• Provided text:
-*-*-

The Ensure® nutrition shake was able to act as a substitute for bicarbonate during oral inoculation to enhance bacterial survival during passage through a low gastric pH compartment. Ensure® provided protection better than or equivalent to bicarbonate for all of the strains tested. The failure of both Ensure® and bicarbonate to protect an rpoS mutant during gastric transit suggests that in future clinical trials, investigators should carefully evaluate the degree of protection necessary for the specific RASV strain being evaluated and perform a careful evaluation of the buffering agent used to neutralize gastric pH.

Methods

Bacterial strains, plasmids and culture conditions

The bacterial strains and plasmids used in this study are listed in Table 1. Strain χ9633 is derived from S. Typhi ISP1820, an RpoS+ strain. Strains χ9639 and χ9640 are derived from parent strain Ty2, which is RpoS. Strain χ9640 was rendered RpoS+ by transduction [13]. For routine use, strains were propagated in LB medium (which contains 0.1% glucose) [36] supplemented with 0.05% arabinose and 0.1% mannose at 37°C. Some experiments included KT broth, which is a proprietary medium used to support rapid, high-density bacterial growth, similar in composition to terrific broth [13]. For antibiotic selection of strains containing pWSK129, kanamycin was used at a concentration of 30 μg/ml. All chemicals were purchased from Sigma-Aldrich (St. Louis, MO, USA) or Thermo Fisher Scientific (Pittsburgh, PA, USA) unless otherwise indicated.

-*-*-

Continue the text on buffering Salmonella Typhi strains with Ensure® from where it stops.

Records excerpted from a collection
-*-*-

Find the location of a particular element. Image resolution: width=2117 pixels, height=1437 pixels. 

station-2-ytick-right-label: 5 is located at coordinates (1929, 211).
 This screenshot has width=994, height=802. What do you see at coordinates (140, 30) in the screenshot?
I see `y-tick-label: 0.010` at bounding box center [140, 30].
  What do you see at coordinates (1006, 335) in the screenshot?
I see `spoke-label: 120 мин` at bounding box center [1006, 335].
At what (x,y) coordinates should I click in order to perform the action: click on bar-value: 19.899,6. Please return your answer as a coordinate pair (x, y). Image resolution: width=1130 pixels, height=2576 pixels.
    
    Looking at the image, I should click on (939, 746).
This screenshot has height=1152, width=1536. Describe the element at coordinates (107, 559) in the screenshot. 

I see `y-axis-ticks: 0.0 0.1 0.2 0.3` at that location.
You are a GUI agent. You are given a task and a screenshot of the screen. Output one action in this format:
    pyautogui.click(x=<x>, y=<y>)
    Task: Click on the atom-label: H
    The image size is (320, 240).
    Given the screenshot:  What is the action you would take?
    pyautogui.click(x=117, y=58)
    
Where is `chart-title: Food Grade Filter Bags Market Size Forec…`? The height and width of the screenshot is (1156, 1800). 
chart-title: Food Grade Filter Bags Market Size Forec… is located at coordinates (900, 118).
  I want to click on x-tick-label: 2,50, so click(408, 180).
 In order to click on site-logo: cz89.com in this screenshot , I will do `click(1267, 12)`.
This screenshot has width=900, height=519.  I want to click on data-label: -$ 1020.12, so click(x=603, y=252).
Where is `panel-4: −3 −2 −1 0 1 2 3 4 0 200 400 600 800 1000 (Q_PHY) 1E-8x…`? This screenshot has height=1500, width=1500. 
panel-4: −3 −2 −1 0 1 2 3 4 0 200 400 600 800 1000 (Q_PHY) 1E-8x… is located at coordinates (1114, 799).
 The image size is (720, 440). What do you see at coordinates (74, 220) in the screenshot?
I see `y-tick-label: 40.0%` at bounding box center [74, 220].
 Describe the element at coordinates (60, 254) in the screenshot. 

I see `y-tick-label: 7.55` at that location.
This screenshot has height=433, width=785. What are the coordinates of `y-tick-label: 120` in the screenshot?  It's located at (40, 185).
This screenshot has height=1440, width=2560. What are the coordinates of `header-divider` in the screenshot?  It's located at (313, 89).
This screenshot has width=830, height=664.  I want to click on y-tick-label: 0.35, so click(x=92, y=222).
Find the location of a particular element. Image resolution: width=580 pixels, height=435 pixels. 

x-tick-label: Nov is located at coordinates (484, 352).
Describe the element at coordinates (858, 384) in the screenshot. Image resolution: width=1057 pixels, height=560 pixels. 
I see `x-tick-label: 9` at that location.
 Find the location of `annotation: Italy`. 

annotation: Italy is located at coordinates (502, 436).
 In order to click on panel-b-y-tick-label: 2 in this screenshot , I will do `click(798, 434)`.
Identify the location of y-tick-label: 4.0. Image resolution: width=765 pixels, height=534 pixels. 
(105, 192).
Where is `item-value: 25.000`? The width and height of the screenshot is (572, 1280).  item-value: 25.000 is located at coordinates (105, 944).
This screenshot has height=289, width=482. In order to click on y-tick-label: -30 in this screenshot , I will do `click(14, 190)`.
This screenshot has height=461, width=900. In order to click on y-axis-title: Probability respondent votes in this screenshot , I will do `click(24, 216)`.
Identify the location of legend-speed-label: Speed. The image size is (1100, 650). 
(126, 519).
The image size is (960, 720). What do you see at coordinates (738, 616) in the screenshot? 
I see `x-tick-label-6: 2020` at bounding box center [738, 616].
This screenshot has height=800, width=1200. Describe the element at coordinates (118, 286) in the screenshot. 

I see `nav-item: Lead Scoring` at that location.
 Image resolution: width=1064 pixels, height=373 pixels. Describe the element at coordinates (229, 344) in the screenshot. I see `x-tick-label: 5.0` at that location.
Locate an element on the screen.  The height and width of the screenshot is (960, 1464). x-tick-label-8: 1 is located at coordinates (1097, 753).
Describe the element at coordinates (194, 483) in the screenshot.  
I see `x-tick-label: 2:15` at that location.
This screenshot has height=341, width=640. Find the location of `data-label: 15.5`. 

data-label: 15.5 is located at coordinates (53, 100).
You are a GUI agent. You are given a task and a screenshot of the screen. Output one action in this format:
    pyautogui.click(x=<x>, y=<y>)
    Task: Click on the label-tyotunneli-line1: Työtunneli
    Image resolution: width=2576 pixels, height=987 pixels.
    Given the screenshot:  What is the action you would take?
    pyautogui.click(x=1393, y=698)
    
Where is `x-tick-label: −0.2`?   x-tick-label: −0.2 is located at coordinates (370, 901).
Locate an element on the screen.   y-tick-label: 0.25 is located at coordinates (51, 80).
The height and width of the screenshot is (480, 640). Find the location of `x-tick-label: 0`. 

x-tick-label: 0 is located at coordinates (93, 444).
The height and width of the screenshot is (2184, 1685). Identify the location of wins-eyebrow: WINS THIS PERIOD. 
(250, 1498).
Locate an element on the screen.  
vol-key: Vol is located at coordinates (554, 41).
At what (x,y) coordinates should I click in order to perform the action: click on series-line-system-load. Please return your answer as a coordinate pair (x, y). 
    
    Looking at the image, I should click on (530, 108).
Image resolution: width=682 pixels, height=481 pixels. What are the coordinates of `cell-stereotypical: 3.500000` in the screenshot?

-*-*-

• Solved problem:
Table 1 Salmonella vaccine strains and plasmids used in this study

Formulation stability assays

Strains were grown in KT broth to an optical density at 600 nm of 2.0, then were pelleted and resuspended in phosphate buffered saline (PBS) at 5 x 1010 CFU/ml. Cells were diluted 1:15 into either a 1.3% sodium bicarbonate solution or Ensure® Nutrition shake (milk chocolate flavor) and incubated at 37°C for four hours. Viability at each time point was assessed by serial dilution and plating onto LB agar containing 0.2% arabinose.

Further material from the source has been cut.